Not long ago the Waguris finally made it together to their honeymoon destination - Hannibal.
“When we got married 25 years ago, we were very poor graduate-course students, and I made a promise to my wife that I would take her anywhere she liked when I became a great scholar. I don’t know (if) I am a great scholar, but she chose Hannibal as our honeymoon destination,” wrote Ryo Waguri, a professor of American literature at a private university in Yokohama, Japan.
While Ryo is no stranger to Hannibal, referring to it as his “hometown,” it was the first trip to the banks of the Mississippi River for his wife.
“I’ve heard a lot from him about Hannibal. It’s an amazing place. So many good people. I’m so happy to be here,” said Juri, a historian of Venetian history of Renaissance and an associate professor at St. Andrews University in Osaka, Japan.
Like any good tourist, Juri spent lots of time taking history-related photos, adding with a laugh that she knew satisfying her thirst for all things historic might be a bit boring for her husband.
As a treat for Juri, Ryo arranged for her to spend the night at Rockcliffe Mansion.
“It’s very gorgeous and I’m interested in architecture. It’s beautiful,” she said. “The interior is very luxurious.”
Like countless visitors before them, the Waguris planned to tour the Mark Twain Cave before departing Hannibal.
“She likes that kind of cave,” said Ryo.
As she prepared to head home, Juri had come to the realization that there was more to see in America’s Hometown than she had time to take in in one trip.
“I’d like to be back here again and again,” she said.
Unlike his previous nine trips to Hannibal, Ryo said he wasn’t here to conduct any Mark Twain research. But that doesn’t mean it was a pure vacation. Before coming to Hannibal, Ryo attended the International Conference of Mark Twain Studies in Elmira, N.Y.

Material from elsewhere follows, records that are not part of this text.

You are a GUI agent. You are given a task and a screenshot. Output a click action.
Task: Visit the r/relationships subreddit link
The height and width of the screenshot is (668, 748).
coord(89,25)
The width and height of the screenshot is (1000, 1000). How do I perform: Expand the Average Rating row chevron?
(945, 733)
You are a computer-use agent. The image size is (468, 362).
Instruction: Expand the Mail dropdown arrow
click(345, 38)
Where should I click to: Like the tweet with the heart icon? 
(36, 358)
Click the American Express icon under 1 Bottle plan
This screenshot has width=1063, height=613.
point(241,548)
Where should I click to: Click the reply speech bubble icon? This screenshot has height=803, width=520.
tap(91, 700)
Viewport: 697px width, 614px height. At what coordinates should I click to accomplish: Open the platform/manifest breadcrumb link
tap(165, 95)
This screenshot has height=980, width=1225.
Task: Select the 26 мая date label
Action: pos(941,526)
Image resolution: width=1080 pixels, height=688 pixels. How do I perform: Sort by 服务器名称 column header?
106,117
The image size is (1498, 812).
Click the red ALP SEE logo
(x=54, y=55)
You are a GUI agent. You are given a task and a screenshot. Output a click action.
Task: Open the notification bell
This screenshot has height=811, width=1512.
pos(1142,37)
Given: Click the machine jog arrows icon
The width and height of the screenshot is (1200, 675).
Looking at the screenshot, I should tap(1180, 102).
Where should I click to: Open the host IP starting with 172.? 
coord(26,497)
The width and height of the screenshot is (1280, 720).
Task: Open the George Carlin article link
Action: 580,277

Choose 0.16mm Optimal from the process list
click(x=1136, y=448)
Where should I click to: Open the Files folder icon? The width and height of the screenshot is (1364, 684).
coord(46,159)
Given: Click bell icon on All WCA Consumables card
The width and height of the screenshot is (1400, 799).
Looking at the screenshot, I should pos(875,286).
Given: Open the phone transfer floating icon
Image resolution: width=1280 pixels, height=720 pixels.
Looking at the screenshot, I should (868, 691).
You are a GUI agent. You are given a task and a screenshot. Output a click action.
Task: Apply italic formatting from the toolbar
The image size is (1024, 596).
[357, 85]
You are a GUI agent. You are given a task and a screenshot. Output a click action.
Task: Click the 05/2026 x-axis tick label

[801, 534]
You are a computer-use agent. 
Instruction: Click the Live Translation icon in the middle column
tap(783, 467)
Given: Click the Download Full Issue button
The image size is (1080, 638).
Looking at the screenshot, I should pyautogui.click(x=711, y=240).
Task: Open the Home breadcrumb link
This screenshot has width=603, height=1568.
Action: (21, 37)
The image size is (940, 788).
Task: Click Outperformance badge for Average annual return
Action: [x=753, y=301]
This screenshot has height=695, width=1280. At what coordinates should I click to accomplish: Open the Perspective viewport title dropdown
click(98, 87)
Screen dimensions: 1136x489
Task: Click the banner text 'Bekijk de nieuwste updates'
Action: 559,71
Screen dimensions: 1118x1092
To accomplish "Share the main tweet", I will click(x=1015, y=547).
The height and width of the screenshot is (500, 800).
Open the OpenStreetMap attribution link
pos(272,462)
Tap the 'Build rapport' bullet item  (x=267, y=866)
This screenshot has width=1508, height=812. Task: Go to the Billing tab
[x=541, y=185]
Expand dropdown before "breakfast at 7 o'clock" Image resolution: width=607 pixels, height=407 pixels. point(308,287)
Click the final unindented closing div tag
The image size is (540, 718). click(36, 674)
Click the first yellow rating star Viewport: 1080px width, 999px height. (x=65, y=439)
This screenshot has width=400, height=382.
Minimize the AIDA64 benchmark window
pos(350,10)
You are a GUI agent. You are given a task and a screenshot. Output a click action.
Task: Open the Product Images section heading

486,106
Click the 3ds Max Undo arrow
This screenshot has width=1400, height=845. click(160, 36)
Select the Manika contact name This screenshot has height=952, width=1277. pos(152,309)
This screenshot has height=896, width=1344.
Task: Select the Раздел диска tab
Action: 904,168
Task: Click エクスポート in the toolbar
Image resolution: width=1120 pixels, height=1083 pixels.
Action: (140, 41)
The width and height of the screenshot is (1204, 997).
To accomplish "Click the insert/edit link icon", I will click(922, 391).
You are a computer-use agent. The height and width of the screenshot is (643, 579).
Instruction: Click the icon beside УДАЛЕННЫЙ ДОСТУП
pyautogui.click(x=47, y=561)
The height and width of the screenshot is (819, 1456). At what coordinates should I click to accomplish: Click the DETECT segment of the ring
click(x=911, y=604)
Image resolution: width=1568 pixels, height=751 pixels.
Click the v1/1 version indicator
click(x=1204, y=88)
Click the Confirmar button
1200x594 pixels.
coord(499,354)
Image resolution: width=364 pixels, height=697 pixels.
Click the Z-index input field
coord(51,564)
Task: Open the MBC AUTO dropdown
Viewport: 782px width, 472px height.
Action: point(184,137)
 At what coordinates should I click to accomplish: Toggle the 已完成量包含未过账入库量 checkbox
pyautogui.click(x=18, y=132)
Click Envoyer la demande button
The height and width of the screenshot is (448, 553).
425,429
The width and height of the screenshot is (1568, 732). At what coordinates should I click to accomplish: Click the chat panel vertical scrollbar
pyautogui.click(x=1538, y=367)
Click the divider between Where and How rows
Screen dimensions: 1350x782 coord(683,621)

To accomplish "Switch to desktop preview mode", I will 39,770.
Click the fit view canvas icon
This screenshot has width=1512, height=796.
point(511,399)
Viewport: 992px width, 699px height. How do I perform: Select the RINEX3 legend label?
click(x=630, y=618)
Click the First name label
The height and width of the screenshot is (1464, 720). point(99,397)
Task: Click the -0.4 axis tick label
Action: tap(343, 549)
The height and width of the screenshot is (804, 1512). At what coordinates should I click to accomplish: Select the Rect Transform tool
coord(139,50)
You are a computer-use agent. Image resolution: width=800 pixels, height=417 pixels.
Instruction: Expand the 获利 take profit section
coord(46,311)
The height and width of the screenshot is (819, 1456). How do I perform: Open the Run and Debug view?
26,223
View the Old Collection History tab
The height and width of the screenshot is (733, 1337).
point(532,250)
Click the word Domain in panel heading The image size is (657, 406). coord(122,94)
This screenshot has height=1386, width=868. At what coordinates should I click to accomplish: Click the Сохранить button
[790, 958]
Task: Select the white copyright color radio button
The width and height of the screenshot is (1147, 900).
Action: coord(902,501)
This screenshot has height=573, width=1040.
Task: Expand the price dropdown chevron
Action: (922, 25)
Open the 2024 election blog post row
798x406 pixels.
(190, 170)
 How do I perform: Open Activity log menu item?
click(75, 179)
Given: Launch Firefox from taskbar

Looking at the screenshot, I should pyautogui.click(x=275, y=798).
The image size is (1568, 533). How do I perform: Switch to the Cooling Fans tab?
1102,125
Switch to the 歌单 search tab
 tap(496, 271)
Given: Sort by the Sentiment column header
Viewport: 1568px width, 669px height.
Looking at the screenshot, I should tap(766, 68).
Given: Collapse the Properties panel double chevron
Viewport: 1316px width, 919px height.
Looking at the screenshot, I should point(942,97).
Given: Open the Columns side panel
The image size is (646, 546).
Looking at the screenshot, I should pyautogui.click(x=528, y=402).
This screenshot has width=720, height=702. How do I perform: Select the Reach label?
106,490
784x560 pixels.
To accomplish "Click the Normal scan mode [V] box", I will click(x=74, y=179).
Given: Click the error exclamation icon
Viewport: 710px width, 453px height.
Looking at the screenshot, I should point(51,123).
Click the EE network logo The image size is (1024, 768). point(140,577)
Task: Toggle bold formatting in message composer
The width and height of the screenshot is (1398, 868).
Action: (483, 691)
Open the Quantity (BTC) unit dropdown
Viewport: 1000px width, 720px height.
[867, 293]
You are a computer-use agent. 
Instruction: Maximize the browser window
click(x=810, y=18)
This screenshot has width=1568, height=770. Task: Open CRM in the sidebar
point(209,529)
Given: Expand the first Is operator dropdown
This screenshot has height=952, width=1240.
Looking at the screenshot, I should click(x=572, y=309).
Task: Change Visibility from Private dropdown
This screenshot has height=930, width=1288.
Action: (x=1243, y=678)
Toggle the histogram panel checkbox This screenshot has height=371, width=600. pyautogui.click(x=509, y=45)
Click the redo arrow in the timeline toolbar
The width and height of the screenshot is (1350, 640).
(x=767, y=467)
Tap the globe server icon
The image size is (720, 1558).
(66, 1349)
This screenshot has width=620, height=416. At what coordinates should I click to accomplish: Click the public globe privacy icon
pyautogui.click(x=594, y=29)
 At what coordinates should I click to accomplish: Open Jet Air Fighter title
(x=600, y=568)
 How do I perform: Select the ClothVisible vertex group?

Ryo recently completed the translation of Mark Twain’s Autobiography, Volume 1, into Japanese.
“It’s over 800 pages,” he said, explaining the project took over three years.
Page 2 of 2 - In Japan, the book sells for approximately $170 U.S. dollars.
“It’s a little bit expensive. My publisher got good money through this publication,” laughed Ryo. “Most of the university libraries have already bought it.”
During his stay in Hannibal, Ryo was donating copies of the book to the city and First Presbyterian Church.
“This is one of my purposes for coming back here,” he said of the donations.
Ryo has already agreed to translate Volume II of Twain’s Autobiography.
“Perhaps after three or four years I will come back with a Japanese version of Volume II,” he said with a smile.